We’ll have the fizzing neon apparitions
of ‘Player’s Please’ and ‘Cafollas’ coffee bar
spatter the flickering glass and water-wet walls
with spectrum’s busy electric rainbows.

Thinking our thin beliefs might pull us through,
we were silent at all the proclaiming signs
of opportunity, promise and prosperity.
With our brother too soon departed all this dissolves
in the slow mist of old Dublin’s drizzle
and our sodden testimonies of denial.

ii

Male, single, twenty-two, St Kevin’s Ward —
you were leaving us slower than a feather fall.
Our truncated visits over long months, then
sudden as a door slam—gone.
Where are you, why have we stopped going?
I am eight and do not know how to be.

Without your temporal grip to hold
we have the unquiet devastation of a thickening hell
and your dreamed heaven diluted after this.
I know that isn’t you with the enveloping ghosts.
You left too young — you are beyond them still.
I am mute — I still want you to hold my hand.

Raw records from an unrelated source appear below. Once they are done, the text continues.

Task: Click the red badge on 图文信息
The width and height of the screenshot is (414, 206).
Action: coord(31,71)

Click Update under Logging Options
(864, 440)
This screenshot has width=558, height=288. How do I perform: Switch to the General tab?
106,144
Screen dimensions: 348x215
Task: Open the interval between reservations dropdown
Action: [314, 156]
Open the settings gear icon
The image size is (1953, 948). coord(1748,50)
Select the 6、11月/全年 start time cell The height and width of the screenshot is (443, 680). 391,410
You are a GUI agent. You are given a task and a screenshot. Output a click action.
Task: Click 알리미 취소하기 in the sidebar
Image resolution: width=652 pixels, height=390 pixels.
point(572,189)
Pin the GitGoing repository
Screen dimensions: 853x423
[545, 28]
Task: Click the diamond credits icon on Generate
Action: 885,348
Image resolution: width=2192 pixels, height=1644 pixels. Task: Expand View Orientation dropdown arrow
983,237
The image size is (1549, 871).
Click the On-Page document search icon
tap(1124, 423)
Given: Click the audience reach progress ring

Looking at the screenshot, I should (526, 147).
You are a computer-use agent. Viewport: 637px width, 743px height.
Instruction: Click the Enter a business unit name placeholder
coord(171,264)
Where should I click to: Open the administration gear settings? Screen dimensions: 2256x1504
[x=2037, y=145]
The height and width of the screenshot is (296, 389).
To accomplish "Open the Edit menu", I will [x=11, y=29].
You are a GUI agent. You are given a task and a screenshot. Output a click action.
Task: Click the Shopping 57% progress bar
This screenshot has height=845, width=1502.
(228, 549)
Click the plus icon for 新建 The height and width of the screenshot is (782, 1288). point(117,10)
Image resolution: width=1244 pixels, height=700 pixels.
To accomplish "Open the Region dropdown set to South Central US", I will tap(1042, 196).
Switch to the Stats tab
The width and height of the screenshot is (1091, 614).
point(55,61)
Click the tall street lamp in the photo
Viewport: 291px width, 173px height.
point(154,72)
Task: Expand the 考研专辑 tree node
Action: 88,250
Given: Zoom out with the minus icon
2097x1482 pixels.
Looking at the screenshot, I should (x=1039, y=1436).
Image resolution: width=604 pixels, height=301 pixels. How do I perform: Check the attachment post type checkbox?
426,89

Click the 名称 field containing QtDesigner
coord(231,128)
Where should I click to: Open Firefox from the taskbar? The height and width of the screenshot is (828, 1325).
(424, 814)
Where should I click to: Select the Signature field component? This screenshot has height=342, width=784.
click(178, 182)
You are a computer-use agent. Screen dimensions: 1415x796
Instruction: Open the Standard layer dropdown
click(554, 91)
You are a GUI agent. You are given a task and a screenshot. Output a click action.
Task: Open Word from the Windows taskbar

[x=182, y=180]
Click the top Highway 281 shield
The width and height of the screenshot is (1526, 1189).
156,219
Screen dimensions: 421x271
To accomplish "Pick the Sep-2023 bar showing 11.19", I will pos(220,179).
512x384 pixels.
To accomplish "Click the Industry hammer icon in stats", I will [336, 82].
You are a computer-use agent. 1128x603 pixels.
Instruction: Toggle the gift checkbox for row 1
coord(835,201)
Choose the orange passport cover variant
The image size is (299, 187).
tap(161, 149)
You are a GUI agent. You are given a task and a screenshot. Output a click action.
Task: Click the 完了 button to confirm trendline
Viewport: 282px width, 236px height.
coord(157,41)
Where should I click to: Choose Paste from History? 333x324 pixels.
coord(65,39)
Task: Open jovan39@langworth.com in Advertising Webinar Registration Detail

Your mother calls for you screaming
“I shouldn’t have to bury my child” at us.
I saw that spat at our remnant family
in every smoke-filled room, though in every silent
church “Why is my boy undone?” whispered.
A mother’s child is forever, a mother’s child.


The People of Howth

I’ve watched you
and your swanky houses
on the coast facing south.
With the beautiful gardens
and the smooth wide roads
we never had.

Wide windows looking across
majestic Dublin Bay.
White carpets and white cats.
The manicured lawns and hedges.
The jumped-up accents
we never had.

On this pier
in this damp air
in my dyed army coat –
cut for these nights,
I look at the flash lives
we never had.

Think of me looking across,
dreaming of you lot.
Soft, moneyed and snuggy
with your grand central heating
and TVs and the holidays
we never had.

I’ll slide my way
across the bay
climbing the rugged cliffs
to crawl into your lives
with new found confidence
and empty bags of promise.


Leaving Ireland

Let’s take to the sea tonight and we’ll fish for diamonds on the sparkling horizon. Our dreams are way beyond the remnants of Dev’s ‘Dreary Eden’*. We’ll leave the old games behind shall we?

We grew up where the land meets the sea, where there’s rich and poor. One element fixed, one shifting, forever eyeing each other’s fortune. We’ll leave the old games behind shall we?

We have lived the numbing family privations and raw exposures to fate. Church and state feed on our hollowed out shells – such repugnant betrayals. We’ll leave the old games behind shall we?

Our hidden tattoos of pain, sorrow and loss are shaped like this place. Perhaps we can ink in some pleasure, joy and gains way over the sea, way over the sea. Leave the old games behind.

* – ‘De Valera’ (1939) – Sean O’Faolain
referencing Ireland’s emerging morally repressive society.